[Text and element-pointing records]

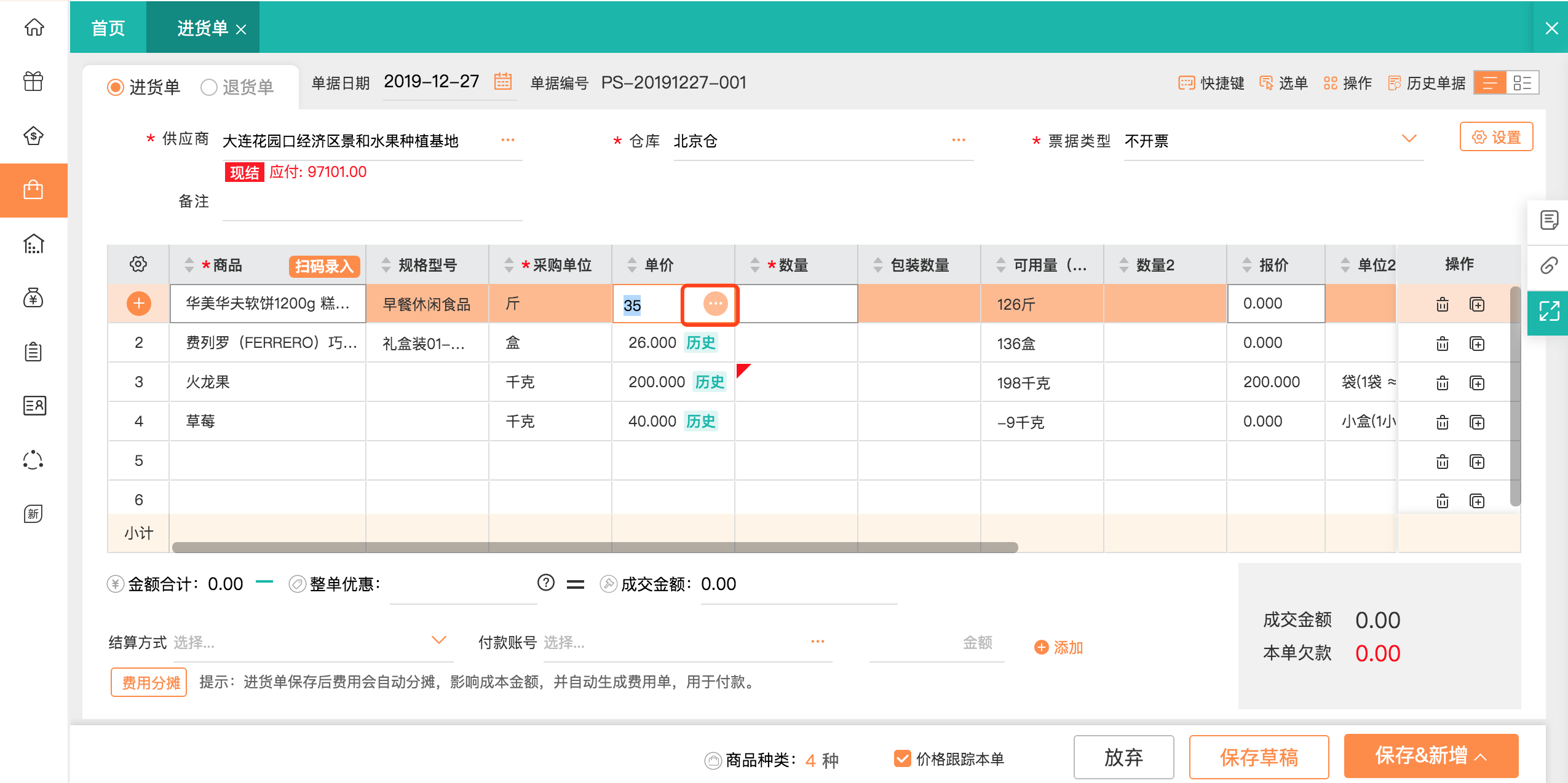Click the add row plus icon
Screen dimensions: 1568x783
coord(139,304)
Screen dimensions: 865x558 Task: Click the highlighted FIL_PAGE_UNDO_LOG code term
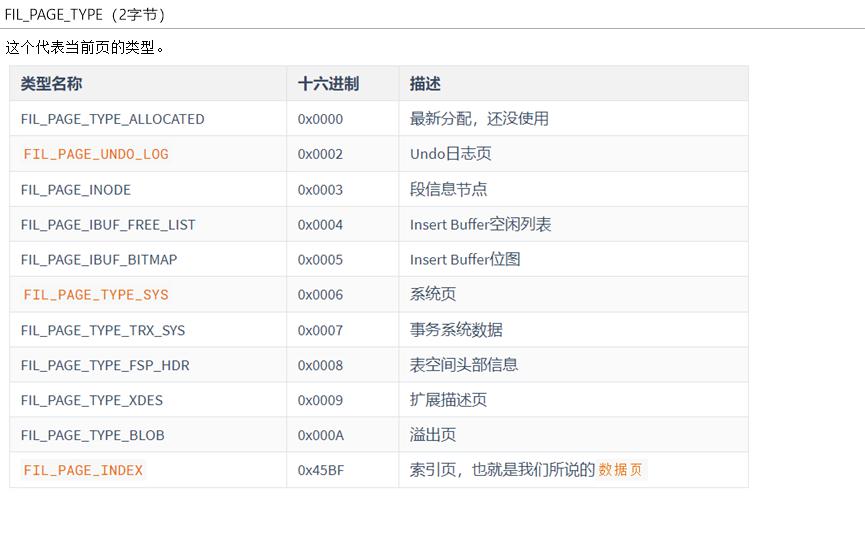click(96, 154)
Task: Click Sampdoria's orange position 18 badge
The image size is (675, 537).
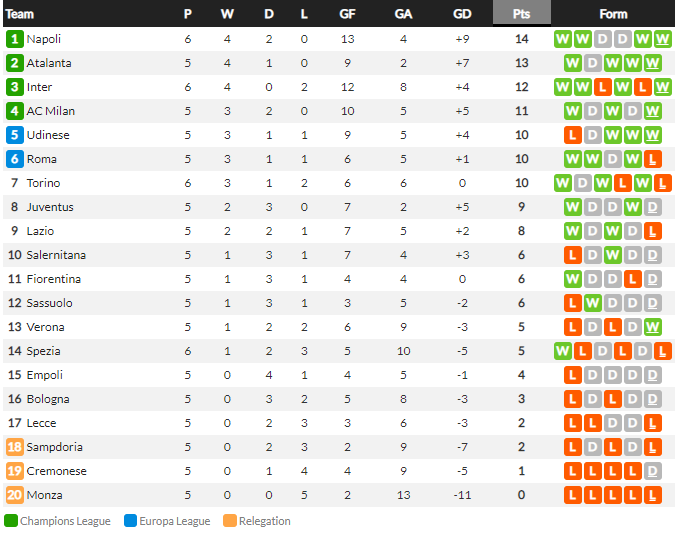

▸ **AIM**: Can you copy every line of the material above word for word, leaving out the pictures?

▸ **WRITTEN ANSWER**:
Click the add row plus icon
Screen dimensions: 1568x783
coord(139,304)
Screen dimensions: 865x558 Task: Click the highlighted FIL_PAGE_UNDO_LOG code term
click(96, 154)
Task: Click Sampdoria's orange position 18 badge
The image size is (675, 537).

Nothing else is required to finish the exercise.